> [Activity] Scan the data below for the string "input". Copy every line where it appears.

━━━━━━

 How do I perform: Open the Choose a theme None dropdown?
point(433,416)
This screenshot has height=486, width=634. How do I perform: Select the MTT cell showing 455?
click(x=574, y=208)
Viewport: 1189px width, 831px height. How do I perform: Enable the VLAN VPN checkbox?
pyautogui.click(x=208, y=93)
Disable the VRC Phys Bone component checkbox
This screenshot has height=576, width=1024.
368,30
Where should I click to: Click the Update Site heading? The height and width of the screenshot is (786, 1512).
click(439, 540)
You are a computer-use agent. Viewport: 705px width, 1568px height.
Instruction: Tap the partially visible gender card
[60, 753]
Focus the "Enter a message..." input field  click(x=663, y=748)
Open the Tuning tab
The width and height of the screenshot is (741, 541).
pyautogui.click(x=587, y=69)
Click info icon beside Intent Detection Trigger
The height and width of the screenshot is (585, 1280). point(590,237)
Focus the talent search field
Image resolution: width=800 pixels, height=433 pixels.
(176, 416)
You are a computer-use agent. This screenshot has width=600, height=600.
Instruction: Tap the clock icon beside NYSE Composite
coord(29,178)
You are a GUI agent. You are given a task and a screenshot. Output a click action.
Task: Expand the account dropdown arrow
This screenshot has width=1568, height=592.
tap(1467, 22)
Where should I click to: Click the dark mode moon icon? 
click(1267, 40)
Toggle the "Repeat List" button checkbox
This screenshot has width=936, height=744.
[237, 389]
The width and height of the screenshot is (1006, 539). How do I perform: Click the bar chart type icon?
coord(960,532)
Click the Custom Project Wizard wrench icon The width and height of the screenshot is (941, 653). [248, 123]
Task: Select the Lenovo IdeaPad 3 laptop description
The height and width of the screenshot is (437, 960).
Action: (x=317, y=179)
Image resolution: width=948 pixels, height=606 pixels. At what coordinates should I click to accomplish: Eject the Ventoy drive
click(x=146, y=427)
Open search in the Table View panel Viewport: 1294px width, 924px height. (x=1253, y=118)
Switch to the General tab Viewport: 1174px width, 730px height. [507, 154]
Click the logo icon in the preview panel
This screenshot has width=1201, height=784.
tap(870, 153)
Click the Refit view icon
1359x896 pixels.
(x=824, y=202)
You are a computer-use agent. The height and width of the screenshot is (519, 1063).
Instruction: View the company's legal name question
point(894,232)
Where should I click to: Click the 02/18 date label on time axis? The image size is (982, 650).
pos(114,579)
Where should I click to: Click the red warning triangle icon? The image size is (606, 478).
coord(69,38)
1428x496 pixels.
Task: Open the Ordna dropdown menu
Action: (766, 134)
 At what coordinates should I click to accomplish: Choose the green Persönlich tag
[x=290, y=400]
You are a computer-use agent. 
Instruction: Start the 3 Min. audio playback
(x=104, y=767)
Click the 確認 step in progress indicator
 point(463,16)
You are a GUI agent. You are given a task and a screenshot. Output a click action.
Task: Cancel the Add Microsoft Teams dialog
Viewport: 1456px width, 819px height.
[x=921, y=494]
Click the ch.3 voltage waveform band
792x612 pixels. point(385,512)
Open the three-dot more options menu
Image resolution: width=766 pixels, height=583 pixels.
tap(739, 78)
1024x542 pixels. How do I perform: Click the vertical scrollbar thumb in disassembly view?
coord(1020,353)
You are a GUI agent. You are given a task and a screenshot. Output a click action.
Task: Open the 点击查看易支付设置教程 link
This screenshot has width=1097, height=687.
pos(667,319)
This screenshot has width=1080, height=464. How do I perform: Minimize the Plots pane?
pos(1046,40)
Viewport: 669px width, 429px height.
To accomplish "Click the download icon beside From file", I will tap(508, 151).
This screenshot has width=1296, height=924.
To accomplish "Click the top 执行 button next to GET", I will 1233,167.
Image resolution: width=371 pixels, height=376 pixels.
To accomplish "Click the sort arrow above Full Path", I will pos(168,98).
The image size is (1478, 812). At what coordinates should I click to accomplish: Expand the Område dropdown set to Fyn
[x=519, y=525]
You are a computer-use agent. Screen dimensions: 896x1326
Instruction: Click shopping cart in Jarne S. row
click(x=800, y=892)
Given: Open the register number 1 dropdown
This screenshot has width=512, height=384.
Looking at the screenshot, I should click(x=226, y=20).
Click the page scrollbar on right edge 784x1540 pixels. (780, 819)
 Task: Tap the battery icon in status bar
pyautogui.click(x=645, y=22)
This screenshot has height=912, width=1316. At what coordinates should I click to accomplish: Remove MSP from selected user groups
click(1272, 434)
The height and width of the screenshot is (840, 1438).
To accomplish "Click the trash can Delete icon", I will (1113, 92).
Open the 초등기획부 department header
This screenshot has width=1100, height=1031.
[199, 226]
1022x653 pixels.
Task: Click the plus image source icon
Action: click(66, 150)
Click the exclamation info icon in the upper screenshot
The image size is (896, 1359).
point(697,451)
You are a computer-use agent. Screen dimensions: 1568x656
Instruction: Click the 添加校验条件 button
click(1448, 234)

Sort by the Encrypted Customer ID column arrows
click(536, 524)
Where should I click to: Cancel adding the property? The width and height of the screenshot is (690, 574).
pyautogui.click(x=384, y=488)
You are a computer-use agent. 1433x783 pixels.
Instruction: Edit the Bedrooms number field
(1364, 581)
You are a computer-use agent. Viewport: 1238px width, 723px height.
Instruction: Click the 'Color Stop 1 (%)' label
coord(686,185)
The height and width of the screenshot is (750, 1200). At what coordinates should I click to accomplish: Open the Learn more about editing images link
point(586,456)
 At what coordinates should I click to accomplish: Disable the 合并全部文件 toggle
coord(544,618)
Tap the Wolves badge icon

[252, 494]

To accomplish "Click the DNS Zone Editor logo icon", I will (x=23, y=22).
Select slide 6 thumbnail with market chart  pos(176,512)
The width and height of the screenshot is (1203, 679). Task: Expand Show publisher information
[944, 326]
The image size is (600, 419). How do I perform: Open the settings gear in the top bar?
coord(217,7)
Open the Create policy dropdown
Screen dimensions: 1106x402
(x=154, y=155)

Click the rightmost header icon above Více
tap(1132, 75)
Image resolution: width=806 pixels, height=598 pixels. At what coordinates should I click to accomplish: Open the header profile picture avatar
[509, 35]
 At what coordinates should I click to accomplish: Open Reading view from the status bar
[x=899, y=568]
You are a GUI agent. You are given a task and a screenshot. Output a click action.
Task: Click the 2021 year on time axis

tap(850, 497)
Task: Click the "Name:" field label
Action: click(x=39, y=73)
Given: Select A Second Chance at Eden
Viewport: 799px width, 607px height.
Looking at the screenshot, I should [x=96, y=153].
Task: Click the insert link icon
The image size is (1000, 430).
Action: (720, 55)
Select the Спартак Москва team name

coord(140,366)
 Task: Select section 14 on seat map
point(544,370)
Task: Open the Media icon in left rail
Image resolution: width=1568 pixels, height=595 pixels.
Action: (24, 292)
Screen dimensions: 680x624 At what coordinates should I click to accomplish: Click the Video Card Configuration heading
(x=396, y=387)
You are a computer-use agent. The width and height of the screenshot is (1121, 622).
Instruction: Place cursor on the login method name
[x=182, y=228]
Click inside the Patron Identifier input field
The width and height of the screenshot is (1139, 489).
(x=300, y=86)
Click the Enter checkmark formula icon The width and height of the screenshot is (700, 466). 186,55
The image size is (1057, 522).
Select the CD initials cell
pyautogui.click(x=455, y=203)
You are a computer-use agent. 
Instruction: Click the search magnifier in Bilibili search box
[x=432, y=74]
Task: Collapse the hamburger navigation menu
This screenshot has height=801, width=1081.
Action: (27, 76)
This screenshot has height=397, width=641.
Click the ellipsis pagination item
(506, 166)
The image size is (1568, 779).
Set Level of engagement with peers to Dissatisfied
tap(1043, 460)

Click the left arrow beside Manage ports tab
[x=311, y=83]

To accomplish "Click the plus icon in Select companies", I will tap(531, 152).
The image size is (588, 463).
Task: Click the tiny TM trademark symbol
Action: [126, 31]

━━━━━━

> [Answer to this exercise]
Focus the "Enter a message..." input field  click(x=663, y=748)
Click inside the Patron Identifier input field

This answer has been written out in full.